Grenze Schmalleningken

Grenze Schmalleningken

24. Juli – Fahrt ins Memelland über Ramsau (siehe Pfingstlager 2003), wo ich über die Volksabstimmung von 1920 referiere, Sorquitten und Heinrichshöfen, wo unser Blaublut wieder gern gekauft hätte. Über Suwalki, Kaunas und Tauroggen (Stefan, für eine erneute Konvention fehlte uns leider einfach die Zeit und Franzosen habe ich auch keine gesehen.) nach Heydekrug. Dort herzliches Wiedersehen mit der Heide-Jugend (siehe Bericht über die Begegnung 2004) und Weiterfahrt nach Windenburg. Der Zeltplatz “Ventaine” hat beinahe ADAC-Qualität.

25. Juli – Heide-Jugend führt BJO durch Heydekrug und Ruß. Ev. Kirche mit herrlichen Jugendstilfresken von Prof. Richard Pfeiffer (Königsberg). Ich bin verstört: Vilma, Roberta, Ramunas und die anderen kennen die in Heydekrug geborene Sängerin “Alexandra” nicht. Das muß mit Schlagerexport behoben werden. Besuch des Hauses der dt. Minderheit.

An der Flußscheide in Ruß wurden 2004 aus Beton gigantische Eisschollenbrecher errichtet, da die Strömung bisher regelmäßig haushohe Eisschollenberge aufgetürmt und in die Stadt geschoben hat. In Windenburg abendlicher Spaziergang zum Kap (Leuchtturm und Vogelwarte). Unvergeßlich: glühend verschwindet das Sonnenrund hinter der Nehrung, während eine Schar Kormorane niedrig über das fast spiegelglatte Haff gleitet. Über den Zeltplatz schwirrt eine schwarze Wolke, – tausende von Staren verdunkeln lautstark den Himmel.
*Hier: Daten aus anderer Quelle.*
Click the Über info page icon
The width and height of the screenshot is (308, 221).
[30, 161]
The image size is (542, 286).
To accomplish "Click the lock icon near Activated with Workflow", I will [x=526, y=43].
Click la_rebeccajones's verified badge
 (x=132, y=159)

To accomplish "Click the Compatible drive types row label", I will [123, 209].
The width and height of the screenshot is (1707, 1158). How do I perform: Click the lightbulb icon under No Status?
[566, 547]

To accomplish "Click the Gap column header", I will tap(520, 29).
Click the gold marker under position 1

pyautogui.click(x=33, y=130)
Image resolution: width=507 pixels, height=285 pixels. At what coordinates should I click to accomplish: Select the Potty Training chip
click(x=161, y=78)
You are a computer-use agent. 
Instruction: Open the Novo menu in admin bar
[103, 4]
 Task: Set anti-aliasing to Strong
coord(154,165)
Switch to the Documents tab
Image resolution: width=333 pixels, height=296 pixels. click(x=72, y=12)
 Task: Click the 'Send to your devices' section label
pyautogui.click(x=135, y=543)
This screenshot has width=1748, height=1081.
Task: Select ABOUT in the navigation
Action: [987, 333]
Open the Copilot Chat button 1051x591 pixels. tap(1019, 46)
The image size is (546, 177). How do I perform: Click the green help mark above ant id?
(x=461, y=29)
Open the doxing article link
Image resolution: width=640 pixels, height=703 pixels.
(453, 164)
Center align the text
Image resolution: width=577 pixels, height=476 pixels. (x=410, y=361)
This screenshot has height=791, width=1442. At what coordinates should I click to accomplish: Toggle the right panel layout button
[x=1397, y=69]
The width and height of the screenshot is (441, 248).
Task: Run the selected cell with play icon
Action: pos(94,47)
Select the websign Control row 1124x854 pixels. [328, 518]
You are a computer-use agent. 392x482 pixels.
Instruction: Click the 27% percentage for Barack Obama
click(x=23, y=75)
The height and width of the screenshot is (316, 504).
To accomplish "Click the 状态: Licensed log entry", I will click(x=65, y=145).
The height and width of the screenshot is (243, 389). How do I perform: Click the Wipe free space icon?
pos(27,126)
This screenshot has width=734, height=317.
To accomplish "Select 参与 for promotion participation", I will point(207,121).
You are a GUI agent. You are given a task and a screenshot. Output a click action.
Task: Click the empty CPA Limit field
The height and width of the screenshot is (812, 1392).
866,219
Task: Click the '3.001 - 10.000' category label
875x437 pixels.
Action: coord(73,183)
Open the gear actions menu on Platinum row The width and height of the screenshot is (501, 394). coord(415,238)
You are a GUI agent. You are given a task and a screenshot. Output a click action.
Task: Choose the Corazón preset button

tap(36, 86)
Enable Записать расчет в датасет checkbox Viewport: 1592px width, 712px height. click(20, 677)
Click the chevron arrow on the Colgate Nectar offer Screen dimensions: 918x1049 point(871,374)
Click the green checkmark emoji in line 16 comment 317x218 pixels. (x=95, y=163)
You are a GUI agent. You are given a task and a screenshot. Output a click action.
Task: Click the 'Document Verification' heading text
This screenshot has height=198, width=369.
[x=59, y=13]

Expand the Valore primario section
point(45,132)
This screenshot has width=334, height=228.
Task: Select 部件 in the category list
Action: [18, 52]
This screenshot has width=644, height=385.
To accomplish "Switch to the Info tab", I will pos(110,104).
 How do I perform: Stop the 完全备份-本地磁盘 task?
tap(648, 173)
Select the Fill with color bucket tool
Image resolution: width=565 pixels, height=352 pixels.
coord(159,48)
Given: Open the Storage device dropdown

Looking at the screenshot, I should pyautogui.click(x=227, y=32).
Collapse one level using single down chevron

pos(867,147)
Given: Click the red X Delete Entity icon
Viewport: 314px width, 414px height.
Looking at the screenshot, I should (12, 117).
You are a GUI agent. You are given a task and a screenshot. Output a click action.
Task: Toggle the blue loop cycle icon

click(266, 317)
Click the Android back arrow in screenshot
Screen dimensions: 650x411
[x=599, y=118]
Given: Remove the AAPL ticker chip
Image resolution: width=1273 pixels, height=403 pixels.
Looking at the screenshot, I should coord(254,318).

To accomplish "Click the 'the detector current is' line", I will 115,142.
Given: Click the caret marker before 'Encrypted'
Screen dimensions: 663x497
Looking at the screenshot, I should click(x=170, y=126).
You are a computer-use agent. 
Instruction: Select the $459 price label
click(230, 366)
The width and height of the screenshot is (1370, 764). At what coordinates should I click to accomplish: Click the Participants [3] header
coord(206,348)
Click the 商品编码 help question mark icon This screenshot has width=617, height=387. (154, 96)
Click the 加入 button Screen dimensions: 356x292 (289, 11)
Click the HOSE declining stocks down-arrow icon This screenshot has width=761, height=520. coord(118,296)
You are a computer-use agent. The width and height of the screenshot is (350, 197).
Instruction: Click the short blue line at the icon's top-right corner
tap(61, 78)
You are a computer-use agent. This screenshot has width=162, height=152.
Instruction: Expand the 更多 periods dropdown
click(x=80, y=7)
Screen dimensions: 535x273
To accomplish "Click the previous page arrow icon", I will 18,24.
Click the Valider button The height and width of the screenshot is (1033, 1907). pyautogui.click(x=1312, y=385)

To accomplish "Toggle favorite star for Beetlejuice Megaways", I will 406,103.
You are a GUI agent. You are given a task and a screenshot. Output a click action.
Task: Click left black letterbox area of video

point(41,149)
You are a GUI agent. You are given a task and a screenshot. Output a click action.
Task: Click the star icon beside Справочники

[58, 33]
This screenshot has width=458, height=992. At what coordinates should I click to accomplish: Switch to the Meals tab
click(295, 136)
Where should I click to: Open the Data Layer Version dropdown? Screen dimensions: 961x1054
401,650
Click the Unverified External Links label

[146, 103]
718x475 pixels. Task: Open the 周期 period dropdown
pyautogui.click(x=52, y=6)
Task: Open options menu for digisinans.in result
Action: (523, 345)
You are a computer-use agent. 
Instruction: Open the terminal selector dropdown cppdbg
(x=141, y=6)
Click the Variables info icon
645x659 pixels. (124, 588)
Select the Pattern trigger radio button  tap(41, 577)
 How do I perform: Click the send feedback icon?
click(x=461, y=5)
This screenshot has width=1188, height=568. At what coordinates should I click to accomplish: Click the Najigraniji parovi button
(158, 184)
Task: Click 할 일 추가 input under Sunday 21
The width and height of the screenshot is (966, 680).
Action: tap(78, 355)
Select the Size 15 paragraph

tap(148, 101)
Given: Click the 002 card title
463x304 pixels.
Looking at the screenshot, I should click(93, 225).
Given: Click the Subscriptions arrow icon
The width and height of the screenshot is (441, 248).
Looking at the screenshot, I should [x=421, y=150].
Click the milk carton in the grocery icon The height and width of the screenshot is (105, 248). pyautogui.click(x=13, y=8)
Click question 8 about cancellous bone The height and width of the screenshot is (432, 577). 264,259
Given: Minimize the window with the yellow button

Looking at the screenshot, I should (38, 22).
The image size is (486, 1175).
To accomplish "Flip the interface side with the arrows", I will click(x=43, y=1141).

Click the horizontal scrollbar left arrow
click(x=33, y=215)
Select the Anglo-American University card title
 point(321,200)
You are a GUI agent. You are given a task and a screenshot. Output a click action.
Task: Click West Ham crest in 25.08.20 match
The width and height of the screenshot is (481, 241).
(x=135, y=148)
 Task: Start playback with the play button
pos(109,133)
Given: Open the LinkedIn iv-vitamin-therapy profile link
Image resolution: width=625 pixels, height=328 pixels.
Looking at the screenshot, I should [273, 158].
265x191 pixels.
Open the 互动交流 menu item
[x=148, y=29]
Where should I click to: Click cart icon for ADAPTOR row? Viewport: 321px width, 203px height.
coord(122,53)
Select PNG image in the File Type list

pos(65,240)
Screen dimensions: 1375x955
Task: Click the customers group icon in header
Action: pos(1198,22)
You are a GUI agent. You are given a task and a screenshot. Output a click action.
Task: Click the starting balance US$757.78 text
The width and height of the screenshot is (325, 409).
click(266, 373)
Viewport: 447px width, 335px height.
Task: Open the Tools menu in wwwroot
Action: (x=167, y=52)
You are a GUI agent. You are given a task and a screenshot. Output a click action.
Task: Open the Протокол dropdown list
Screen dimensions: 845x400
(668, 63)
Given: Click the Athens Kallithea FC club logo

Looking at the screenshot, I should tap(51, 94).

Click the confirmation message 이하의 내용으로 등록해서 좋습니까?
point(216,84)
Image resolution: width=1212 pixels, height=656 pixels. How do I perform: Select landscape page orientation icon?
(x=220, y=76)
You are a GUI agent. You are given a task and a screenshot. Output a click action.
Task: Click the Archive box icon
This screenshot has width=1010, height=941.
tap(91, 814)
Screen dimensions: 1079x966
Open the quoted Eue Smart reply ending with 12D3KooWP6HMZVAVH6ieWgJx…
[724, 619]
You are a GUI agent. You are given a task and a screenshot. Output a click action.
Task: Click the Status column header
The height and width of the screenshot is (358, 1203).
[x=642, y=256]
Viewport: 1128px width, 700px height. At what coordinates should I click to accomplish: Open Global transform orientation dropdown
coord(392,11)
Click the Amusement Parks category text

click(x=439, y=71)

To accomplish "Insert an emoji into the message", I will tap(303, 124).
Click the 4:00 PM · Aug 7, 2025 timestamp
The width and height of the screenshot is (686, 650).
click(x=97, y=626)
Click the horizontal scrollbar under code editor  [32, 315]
26. Juli – Die Heide-Jugend hat eine Fähr-Überfahrt von der Minge nach Nidden organisiert. Mit 20 Kindern und Jugendlichen genießen wir die Fahrt auf der “Admiralas” über das Kurische Haff. Kurenkähne segeln entlang der Hohen Düne. Nidden wirkt wie Nikolaiken leider schon zu touristisch. Wir besichtigen das Thomas-Mann-Haus, die ev. Kirche und den Friedhof mit den bemerkenswerten Grabkreuzen, die zu den Füßen der Verstorbenen errichtet werden und den Toten den Weg weisen sollen. Baden in der Ostsee. Auf der Hohen Düne genießen wir den Blick. Stefan ist bemüht, Tunnel durch die Düne zu buddeln, scheitert mit seinen Grabungen aber letztlich doch. Sven hat seine Kamera zuhause vergessen und kauft ständig Einwegkameras. Abends Grillen.

Frauenburg: Bernhard Knapstein in 600jähriger Eiche

Frauenburg: Bernhard Knapstein in 600jähriger Eiche

27. Juli – In Memel kauft Hobbybauer Sven ein Pärchen “Memeler Hochflieger”. Das Taubenpärchen ist das erste dieser Art, das seit 1945 Restdeutschland erreichen wird. Das Prökulser Gründungshaus des Sondervereins der Taubenzüchter finden wir aber leider nicht.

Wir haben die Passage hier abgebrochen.